Bei McLaren liegt der Fall in diesem Jahr anders. Jenson Button fehlen 41 Punkte auf Lewis Hamilton. Schreit das nicht nach Stallregie? Wenn Hamilton sich überhaupt noch eine Chance ausrechnen darf, Alonso einzuholen, kann jeder Punkt, den ihm Button wegnimmt, ein Geschenk für Alonso sein.

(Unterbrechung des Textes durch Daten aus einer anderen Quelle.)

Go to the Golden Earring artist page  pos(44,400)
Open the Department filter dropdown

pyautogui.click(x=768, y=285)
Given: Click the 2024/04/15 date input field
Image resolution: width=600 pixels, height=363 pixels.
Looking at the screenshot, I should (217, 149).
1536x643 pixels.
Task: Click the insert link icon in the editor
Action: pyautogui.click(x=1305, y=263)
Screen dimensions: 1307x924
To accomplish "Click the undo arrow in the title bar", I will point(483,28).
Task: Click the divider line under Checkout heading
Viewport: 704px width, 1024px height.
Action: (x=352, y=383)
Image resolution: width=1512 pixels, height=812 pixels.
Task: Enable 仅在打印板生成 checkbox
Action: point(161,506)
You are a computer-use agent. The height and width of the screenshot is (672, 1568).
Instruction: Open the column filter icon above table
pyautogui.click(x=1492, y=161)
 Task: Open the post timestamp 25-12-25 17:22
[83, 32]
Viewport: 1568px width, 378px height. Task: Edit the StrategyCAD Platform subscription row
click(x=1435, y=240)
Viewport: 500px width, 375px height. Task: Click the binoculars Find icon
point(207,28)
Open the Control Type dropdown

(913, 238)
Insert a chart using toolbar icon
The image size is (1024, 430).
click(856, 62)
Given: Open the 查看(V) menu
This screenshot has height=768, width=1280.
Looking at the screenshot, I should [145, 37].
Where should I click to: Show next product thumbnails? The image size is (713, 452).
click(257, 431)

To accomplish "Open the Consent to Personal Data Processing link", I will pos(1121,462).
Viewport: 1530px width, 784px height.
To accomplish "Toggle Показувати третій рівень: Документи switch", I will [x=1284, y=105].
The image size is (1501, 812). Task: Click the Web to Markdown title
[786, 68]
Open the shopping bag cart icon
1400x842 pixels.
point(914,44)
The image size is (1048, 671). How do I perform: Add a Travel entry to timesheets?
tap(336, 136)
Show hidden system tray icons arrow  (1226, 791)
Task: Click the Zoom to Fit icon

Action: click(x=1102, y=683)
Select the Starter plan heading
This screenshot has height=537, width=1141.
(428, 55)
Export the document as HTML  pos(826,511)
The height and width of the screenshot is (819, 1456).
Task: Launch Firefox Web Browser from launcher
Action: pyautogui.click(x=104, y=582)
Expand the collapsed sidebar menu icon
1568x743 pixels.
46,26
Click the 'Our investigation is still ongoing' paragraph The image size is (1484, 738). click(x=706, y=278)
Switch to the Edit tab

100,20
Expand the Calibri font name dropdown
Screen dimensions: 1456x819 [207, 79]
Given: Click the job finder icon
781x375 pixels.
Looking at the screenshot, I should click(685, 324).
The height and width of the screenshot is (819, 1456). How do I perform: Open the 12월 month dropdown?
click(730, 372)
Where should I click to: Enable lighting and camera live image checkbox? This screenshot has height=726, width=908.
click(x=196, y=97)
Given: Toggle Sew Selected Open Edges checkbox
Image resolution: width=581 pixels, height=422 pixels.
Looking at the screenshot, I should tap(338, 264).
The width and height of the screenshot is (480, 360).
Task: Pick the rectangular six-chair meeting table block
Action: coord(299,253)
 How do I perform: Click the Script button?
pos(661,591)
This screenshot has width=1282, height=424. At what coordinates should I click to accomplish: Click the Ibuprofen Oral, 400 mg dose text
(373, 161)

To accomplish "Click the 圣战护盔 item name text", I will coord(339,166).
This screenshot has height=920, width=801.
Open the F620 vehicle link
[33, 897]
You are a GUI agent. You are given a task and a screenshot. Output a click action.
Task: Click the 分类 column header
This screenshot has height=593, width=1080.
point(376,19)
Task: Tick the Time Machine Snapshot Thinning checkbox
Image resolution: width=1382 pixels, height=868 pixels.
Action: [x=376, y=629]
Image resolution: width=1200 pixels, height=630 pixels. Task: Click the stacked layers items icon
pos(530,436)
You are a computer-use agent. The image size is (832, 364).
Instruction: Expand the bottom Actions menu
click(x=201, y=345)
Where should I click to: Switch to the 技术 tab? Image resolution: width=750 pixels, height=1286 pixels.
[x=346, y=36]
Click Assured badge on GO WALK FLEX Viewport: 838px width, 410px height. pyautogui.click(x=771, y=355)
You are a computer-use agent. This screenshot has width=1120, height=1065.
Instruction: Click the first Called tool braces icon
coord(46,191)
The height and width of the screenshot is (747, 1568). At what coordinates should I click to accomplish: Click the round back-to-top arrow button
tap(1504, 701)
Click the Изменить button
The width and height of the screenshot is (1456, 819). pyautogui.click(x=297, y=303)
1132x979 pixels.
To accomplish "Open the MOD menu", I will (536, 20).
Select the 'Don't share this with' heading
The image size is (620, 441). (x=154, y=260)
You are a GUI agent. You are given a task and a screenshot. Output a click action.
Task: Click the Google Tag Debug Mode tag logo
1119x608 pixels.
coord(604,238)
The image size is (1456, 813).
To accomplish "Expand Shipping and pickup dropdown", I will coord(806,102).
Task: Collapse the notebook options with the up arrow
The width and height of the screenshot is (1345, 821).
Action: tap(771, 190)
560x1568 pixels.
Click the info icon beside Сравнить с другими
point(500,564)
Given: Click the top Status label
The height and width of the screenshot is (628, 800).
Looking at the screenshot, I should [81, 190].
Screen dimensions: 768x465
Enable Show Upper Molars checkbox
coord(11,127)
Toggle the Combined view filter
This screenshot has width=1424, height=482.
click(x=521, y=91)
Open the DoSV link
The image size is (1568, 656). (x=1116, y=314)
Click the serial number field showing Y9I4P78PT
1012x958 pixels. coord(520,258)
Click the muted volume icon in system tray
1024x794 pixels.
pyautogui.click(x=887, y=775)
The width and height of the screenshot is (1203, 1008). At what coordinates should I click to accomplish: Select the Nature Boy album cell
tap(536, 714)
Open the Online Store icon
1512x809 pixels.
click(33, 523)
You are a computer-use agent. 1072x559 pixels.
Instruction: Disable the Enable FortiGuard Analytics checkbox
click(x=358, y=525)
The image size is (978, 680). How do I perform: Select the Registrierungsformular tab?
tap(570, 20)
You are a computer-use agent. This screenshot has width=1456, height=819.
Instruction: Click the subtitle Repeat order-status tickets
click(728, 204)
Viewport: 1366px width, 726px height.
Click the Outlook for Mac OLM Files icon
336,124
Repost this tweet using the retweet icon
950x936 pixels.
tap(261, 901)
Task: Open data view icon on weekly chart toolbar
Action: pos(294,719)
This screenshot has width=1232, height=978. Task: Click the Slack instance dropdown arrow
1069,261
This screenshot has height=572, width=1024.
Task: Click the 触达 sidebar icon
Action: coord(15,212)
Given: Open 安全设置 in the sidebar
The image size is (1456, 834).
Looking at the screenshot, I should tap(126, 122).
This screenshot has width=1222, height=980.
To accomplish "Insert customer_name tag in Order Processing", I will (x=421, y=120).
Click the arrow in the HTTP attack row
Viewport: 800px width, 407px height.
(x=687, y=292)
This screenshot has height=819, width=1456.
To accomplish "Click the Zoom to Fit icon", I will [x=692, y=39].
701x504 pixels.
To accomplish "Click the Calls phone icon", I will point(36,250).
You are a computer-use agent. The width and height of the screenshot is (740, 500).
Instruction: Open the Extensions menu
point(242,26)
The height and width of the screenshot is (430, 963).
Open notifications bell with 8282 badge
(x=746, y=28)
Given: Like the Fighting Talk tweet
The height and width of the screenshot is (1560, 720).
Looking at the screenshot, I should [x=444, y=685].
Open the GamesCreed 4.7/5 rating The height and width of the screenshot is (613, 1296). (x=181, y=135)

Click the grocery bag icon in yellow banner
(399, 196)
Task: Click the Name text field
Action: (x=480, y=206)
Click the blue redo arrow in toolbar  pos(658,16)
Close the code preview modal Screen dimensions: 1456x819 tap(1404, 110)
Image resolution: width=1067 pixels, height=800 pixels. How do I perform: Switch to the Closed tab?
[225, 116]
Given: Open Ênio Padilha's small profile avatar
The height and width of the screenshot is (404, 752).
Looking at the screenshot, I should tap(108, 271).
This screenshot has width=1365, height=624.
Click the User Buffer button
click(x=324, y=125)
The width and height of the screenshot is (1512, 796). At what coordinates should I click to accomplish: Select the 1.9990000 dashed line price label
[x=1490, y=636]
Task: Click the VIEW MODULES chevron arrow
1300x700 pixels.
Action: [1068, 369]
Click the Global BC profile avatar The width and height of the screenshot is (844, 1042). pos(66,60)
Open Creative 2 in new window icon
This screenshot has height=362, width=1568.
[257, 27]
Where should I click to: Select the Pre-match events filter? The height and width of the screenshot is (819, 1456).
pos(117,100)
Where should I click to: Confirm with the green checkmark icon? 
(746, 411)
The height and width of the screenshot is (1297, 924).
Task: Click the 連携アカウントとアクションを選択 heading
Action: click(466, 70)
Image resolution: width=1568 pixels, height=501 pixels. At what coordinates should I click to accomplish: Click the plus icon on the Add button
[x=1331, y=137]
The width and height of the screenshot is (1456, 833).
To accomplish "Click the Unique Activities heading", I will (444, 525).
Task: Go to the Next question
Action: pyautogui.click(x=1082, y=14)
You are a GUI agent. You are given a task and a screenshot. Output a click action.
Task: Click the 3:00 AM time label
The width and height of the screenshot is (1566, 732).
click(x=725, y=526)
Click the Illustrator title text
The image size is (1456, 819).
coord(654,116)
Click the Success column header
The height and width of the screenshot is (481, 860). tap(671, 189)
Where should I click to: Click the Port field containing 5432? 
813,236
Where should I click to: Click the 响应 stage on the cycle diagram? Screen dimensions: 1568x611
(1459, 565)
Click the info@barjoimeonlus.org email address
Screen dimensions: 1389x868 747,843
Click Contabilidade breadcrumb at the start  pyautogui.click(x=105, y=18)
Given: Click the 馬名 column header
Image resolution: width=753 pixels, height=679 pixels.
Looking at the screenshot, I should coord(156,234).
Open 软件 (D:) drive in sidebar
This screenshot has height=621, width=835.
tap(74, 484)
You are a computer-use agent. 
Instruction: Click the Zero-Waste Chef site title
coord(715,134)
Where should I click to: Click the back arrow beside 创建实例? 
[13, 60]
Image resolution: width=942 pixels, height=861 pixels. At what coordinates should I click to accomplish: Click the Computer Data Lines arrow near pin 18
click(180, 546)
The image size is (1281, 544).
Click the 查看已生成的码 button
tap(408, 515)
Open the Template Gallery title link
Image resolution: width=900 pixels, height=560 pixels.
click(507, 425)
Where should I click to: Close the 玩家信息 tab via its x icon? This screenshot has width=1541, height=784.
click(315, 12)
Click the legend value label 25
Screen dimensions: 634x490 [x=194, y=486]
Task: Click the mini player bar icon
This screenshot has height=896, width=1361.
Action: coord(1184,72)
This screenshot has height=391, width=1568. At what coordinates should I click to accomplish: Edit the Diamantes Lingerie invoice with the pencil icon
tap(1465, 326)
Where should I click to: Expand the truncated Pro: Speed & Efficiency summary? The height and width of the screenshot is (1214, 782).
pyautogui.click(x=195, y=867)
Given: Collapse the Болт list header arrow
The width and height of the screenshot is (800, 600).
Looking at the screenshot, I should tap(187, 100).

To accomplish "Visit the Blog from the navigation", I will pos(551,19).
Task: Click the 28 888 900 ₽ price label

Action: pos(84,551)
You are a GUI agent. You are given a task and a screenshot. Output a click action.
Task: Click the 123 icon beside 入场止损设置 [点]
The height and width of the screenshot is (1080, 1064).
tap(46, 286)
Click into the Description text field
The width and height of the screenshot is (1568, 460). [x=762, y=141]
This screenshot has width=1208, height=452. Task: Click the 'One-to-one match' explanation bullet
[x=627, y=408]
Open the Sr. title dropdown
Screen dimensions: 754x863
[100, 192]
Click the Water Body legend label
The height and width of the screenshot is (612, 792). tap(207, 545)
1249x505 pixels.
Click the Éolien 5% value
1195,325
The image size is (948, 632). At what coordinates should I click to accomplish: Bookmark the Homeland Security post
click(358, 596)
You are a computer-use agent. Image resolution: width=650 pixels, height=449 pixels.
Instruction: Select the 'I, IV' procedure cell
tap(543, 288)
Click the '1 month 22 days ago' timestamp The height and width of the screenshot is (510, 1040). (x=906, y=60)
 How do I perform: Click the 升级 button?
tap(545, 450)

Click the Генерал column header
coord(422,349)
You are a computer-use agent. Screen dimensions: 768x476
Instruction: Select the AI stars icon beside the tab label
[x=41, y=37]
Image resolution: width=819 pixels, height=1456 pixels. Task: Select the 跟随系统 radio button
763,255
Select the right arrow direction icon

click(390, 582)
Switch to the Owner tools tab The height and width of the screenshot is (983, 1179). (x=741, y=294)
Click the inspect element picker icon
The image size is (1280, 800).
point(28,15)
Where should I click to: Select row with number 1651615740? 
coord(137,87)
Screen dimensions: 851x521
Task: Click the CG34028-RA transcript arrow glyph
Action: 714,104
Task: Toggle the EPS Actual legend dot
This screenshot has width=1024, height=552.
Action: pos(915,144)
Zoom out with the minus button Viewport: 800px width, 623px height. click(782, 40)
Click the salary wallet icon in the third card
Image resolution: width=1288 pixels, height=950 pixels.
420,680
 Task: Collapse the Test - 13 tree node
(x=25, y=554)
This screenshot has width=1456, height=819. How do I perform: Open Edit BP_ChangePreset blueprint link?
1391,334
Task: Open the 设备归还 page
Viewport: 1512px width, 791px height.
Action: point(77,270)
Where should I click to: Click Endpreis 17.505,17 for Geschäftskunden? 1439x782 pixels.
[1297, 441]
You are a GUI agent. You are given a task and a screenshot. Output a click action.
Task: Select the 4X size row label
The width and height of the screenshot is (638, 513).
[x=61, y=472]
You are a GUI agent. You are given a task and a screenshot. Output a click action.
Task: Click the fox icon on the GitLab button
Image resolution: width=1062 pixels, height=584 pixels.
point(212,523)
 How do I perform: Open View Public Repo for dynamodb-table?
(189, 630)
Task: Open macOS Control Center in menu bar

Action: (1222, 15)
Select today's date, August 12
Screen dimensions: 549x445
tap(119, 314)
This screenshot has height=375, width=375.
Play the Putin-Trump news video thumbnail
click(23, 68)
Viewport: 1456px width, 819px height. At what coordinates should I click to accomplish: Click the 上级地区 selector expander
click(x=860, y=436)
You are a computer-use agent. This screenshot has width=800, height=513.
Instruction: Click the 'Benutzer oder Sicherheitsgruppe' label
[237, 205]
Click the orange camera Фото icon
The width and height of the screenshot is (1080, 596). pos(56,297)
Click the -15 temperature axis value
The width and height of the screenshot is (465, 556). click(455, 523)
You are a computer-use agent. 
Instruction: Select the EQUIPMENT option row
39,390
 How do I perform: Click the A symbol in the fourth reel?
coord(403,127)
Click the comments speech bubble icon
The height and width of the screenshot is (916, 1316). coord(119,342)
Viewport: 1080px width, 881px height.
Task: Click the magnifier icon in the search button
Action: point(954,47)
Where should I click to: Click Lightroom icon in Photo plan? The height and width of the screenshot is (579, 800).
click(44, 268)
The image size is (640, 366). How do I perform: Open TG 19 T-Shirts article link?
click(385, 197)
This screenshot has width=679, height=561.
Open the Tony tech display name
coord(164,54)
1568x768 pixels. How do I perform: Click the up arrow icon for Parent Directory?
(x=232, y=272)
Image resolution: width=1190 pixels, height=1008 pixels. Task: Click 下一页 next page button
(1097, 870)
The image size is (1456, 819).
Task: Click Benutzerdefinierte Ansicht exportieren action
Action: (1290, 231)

Jenson Button sieht es anders. Der Weltmeister von 2009 will sich nicht einbremsen lassen. "Ich habe 40 Punkte Rückstand auf Lewis, er hat 40 Punkte Rückstand auf Fernando. Solange Lewis eine Chance sieht Alonso einzuholen, sehe ich eine Chance auf Lewis aufzuschließen. Lewis gibt nicht auf. Warum sollte ich es tun? Mein Rückstand beträgt weniger als zwei Siege."

Hamilton verlangt nicht nach Stallregie

Lewis Hamilton wird die McLaren-Teamleitung nicht bitten, seinen Teamkollegen einzubremsen. "Jenson fährt für das Team, und er fährt für sich. Das ist legitim. Wenn er stark fährt, kann er auch meinen Gegnern in der Weltmeisterschaft Punkte wegnehmen." Lewis Hamilton ist ein Romantiker, ein Rennfahrer mit Stolz. "Ich will meine Gegner auf der Strecke besiegen und nicht gewinnen, weil andere mich freiwillig vorbeigelassen haben. Das ist der völlig falsche Ansatz für mich. Ich würde nie nach Stallregie fragen."

Die Frage ist, ob die Teamleitung von McLaren genauso denkt. Es ist ein einfaches Rechenexempel. Man holt leichter 47 Punkte als 88 Punkte auf. Der WM-Zug für Jenson Button ist abgefahren. Nur noch unverbesserliche Optimisten können sich vorstellen, dass Button diesen Rückstand auf den Ferrari-Piloten wettmacht.